Download or read book Intimate Matters written by John D'Emilio. This book was released on 1989. Available in PDF, EPUB and Kindle. Book excerpt: Traces changing American attitudes towards human sexuality, discusses social issues involving race, gender, class, and sexual preference, and looks at crusaders for sexual change

The Rediscovery of America

Author :
Release : 2023-04-25
Genre : Social Science
Kind : eBook
Book Rating : 053/5 ( reviews)

Download or read book The Rediscovery of America written by Ned Blackhawk. This book was released on 2023-04-25. Available in PDF, EPUB and Kindle. Book excerpt: A sweeping and overdue retelling of U.S. history that recognizes that Native Americans are essential to understanding the evolution of modern America The most enduring feature of U.S. history is the presence of Native Americans, yet most histories focus on Europeans and their descendants.
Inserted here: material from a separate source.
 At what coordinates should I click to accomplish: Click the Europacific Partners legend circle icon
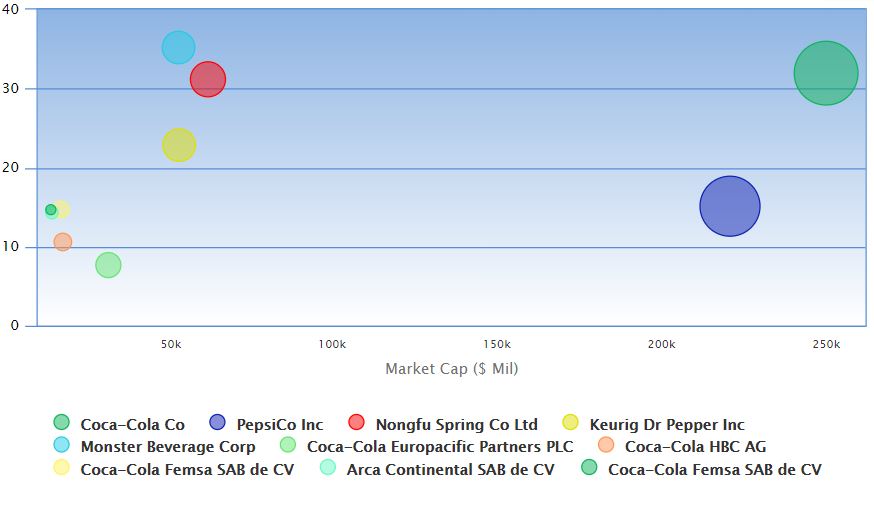(288, 446)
This long practice of ignoring Indigenous history is changing, however, with a new generation of scholars insists that any full American history address the struggle, survival, and resurgence of American Indian nations. Indigenous history is essential to understanding the evolution of modern America. Ned Blackhawk interweaves five centuries of Native and non‑Native histories, from Spanish colonial exploration to the rise of Native American self-determination in the late twentieth century. In this transformative synthesis he shows that * European colonization in the 1600s was never a predetermined success; * Native nations helped shape England's crisis of empire; * the first shots of the American Revolution were prompted by Indian affairs in the interior; * California Indians targeted by federally funded militias were among the first casualties of the Civil War; * the Union victory forever recalibrated Native communities across the West; * twentieth-century reservation activists refashioned American law and policy. Blackhawk's retelling of U.S. history acknowledges the enduring power, agency, and survival of Indigenous peoples, yielding a truer account of the United States and revealing anew the varied meanings of America.